My brother, sister and I never had outside interactions. The support of a church family or youth group or school team was not available to us. We were not permitted to join any school or church activities. My mother took us to church on Easter and Christmas. They told us that we were Protestants and weekly church attendance was not mandatory to believe in God or for a good person to go to heaven. There was one prayer offered just prior to thanksgiving dinner and that was it for our family’s religious life.
Also, they never joined things like P.T.A. because it just wasn’t practical for busy people who had better things to do with their time than to get involved in school groups of bickering parents and incompetent teachers, so there was no attending those kind of meetings – “Let the teachers take care of their own problems. That’s what they’re paid for.” We, as children in attendance of a particular class, had to attend the mandatory evening school nights with all our papers laid out on our desks to supposedly show our parents who never showed up on those visiting nights. That was always embarrassing to me. My sister said she didn’t care and my brother, Tom, just never showed up either, which was against school rules. Tommy did get real familiar with the other side of rules, as he grew up very disrespectful of authority.
******************************
**Written request**
In the childhood recollection, on which two holidays did the mother take the children to church?

**Information given**
******************************
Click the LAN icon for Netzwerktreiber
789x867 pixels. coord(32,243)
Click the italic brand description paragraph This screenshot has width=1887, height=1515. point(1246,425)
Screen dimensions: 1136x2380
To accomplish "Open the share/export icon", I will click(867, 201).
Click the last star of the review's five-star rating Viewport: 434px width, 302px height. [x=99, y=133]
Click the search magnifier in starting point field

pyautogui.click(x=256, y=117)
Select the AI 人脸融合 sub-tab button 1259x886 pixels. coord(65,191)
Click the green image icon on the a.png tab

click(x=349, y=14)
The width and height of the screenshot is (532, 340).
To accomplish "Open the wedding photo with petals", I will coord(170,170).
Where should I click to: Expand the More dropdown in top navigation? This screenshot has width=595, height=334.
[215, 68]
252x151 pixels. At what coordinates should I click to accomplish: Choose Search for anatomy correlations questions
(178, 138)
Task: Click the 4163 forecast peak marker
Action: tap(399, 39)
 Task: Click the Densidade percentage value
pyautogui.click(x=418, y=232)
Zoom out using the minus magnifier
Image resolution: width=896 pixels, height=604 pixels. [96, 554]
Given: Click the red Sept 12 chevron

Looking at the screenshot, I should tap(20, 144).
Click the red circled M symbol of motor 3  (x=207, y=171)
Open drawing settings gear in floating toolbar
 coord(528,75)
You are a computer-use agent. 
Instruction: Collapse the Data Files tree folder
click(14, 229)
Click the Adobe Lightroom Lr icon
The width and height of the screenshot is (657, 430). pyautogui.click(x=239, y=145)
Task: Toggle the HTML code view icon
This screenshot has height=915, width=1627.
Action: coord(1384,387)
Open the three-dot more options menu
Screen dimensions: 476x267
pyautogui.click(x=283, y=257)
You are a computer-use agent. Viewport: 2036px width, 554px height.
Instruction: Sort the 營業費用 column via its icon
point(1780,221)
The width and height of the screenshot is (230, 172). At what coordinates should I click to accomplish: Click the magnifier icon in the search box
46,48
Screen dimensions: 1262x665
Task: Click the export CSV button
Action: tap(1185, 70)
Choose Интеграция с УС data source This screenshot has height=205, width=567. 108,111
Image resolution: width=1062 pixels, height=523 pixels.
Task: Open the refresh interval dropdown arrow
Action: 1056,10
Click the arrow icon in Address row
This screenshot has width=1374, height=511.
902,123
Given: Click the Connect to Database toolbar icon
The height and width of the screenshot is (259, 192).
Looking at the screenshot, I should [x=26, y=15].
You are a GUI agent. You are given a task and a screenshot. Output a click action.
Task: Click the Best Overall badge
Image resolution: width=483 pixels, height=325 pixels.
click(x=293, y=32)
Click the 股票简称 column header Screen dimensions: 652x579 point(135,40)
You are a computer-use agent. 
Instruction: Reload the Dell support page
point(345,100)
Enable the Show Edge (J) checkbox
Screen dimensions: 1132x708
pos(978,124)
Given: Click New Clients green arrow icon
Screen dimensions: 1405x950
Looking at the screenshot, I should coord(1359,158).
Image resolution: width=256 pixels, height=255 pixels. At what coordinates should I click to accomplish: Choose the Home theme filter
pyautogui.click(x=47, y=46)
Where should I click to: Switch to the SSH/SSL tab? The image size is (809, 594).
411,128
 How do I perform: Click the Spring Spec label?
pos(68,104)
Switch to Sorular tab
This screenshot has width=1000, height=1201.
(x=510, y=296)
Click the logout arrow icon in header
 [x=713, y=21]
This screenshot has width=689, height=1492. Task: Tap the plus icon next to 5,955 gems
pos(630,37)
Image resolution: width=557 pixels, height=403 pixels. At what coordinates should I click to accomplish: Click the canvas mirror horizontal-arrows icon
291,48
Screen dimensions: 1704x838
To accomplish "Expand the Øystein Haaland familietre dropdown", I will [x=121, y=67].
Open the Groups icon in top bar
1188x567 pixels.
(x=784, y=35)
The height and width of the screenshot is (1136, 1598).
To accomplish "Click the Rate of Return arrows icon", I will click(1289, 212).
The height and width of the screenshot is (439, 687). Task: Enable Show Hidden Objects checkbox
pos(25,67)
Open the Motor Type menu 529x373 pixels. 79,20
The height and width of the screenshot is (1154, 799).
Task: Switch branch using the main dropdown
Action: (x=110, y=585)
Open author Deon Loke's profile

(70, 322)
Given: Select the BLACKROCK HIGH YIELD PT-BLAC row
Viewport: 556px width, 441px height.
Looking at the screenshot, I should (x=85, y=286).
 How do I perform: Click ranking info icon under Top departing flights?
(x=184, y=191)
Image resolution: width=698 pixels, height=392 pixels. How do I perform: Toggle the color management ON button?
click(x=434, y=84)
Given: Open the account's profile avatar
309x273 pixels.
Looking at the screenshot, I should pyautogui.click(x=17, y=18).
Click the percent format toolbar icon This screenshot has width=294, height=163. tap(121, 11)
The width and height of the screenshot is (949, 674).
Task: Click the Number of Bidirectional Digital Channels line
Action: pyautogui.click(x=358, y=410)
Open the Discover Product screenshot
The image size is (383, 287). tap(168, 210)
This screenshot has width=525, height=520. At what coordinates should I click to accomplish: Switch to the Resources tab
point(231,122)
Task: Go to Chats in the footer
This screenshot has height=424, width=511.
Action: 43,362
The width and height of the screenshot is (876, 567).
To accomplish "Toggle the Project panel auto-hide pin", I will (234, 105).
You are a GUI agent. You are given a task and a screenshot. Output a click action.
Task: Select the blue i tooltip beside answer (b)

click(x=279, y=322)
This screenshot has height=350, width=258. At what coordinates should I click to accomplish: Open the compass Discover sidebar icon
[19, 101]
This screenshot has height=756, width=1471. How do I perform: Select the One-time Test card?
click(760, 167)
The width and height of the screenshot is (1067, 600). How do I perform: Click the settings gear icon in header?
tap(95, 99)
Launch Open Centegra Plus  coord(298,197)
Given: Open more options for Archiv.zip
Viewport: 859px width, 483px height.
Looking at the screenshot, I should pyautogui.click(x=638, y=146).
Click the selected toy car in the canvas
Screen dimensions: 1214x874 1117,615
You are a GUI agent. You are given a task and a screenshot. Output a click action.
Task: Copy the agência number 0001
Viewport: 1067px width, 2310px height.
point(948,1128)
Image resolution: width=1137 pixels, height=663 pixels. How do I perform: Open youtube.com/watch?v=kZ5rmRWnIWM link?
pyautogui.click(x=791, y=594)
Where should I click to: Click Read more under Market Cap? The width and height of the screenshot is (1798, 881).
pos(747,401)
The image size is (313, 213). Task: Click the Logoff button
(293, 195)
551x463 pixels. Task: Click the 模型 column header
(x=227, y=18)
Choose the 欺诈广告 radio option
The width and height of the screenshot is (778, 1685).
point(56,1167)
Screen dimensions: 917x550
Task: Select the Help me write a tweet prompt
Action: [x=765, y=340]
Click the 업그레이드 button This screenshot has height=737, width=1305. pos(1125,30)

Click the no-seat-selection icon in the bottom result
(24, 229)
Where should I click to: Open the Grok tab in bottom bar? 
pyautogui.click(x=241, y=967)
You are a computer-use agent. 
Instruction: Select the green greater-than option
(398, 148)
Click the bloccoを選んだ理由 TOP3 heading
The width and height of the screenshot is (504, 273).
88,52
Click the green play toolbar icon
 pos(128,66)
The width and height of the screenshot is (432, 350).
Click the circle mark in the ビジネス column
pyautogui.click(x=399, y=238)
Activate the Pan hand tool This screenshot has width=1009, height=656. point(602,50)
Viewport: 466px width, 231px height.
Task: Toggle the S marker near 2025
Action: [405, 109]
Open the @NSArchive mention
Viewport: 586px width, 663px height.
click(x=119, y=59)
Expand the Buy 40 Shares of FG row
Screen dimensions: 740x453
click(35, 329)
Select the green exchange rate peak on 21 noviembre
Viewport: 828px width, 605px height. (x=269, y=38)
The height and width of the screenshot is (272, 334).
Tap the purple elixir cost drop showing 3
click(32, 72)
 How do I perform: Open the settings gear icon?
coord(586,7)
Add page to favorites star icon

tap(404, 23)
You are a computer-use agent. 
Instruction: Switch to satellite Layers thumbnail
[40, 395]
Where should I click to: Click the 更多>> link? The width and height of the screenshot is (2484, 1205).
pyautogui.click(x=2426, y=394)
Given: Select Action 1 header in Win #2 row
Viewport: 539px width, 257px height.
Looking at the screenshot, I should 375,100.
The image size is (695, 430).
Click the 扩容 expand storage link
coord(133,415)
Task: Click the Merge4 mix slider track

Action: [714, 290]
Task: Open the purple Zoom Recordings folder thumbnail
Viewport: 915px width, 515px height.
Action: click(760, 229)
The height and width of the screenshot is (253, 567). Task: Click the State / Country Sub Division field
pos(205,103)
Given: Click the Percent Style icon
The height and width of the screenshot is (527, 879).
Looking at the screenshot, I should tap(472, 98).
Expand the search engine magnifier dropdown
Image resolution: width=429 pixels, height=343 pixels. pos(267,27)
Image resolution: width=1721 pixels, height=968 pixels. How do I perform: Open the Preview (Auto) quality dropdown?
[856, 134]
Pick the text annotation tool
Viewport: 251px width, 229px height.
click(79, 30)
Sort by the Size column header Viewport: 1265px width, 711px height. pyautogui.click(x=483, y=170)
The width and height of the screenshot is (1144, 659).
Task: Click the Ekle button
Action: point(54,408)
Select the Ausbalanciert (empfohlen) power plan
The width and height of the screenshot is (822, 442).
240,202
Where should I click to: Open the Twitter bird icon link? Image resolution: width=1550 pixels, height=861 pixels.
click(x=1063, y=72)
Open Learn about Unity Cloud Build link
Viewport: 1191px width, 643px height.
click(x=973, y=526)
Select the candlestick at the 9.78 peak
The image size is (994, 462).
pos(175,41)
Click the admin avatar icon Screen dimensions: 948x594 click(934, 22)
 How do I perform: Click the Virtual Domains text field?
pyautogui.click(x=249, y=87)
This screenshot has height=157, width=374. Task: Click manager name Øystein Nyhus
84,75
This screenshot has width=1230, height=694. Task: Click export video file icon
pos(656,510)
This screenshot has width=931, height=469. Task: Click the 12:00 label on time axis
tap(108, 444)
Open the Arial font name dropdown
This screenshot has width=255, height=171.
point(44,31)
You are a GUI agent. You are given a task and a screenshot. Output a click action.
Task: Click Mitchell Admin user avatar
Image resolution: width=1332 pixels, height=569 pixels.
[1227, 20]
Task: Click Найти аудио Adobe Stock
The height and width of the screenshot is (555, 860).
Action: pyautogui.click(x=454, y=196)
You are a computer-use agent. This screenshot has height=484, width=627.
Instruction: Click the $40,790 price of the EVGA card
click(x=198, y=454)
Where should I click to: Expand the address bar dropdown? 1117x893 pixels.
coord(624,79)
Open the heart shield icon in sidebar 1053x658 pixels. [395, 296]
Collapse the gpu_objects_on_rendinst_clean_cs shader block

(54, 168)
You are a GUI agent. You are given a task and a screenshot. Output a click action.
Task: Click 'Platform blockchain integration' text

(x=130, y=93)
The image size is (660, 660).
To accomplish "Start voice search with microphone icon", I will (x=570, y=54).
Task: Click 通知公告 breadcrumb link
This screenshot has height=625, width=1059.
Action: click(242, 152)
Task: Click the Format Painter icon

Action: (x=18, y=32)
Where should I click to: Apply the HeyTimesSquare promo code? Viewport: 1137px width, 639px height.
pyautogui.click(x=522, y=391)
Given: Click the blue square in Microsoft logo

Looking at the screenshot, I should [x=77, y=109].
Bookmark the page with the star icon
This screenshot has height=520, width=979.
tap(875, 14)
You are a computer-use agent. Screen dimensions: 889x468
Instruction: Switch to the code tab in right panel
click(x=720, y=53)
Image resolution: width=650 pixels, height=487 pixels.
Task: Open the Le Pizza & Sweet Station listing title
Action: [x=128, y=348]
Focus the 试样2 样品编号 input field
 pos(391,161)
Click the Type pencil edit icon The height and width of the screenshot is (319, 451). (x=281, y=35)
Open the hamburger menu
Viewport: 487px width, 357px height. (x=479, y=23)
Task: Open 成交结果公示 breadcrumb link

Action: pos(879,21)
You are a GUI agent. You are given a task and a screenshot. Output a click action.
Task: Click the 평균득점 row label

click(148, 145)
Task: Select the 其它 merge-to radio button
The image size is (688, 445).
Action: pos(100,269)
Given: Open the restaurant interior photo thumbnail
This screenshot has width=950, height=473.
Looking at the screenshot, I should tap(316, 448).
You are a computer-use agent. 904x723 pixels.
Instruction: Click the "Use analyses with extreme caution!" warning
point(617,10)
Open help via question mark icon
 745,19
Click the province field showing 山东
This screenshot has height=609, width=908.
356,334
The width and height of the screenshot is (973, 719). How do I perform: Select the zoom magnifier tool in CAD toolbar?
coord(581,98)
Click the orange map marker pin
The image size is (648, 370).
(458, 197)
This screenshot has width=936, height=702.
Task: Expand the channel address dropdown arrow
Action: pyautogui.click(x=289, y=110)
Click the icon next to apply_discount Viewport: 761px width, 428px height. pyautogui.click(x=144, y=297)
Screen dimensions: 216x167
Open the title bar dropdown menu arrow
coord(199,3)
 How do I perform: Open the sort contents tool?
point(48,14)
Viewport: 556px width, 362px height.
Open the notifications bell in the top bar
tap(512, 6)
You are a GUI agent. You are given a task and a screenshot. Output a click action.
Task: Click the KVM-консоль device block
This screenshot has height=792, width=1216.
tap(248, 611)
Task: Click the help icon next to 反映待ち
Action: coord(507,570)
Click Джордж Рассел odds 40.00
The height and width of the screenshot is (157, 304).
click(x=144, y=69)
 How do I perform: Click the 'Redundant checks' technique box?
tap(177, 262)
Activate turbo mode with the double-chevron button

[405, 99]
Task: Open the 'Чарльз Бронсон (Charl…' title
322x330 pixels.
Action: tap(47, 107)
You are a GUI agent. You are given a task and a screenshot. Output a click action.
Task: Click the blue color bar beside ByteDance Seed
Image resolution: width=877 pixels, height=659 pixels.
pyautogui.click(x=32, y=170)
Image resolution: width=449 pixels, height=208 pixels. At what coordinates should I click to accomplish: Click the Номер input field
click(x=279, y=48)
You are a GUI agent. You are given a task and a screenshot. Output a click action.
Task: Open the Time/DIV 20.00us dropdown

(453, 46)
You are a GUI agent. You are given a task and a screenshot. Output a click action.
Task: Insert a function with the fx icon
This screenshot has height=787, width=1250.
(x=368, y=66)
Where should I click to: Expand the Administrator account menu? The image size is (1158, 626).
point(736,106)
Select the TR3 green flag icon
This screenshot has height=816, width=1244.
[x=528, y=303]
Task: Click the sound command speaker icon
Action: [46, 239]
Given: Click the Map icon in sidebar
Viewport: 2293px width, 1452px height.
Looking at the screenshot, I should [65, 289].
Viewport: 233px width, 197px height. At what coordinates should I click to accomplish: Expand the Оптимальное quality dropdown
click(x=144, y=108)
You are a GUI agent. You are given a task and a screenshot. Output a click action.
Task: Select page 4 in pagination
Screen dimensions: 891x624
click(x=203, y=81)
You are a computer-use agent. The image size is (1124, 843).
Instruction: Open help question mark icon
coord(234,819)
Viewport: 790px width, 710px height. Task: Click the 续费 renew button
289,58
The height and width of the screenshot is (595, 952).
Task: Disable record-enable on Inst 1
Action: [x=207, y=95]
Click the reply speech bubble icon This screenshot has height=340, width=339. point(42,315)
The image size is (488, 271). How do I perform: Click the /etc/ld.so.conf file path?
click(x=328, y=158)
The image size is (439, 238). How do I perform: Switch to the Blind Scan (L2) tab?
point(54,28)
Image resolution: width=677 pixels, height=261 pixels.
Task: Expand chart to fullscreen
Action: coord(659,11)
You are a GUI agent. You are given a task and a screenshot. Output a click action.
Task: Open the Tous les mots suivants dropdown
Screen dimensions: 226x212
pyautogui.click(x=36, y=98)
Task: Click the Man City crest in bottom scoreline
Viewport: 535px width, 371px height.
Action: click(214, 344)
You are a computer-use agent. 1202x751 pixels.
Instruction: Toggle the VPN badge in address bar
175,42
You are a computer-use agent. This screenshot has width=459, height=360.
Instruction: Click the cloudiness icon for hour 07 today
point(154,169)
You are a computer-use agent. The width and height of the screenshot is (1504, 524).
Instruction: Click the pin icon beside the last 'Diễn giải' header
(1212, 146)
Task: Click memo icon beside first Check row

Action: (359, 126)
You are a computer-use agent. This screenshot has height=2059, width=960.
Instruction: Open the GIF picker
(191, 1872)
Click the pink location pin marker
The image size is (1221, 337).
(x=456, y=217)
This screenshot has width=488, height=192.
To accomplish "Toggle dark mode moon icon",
******************************
**Full response**
Easter and Christmas.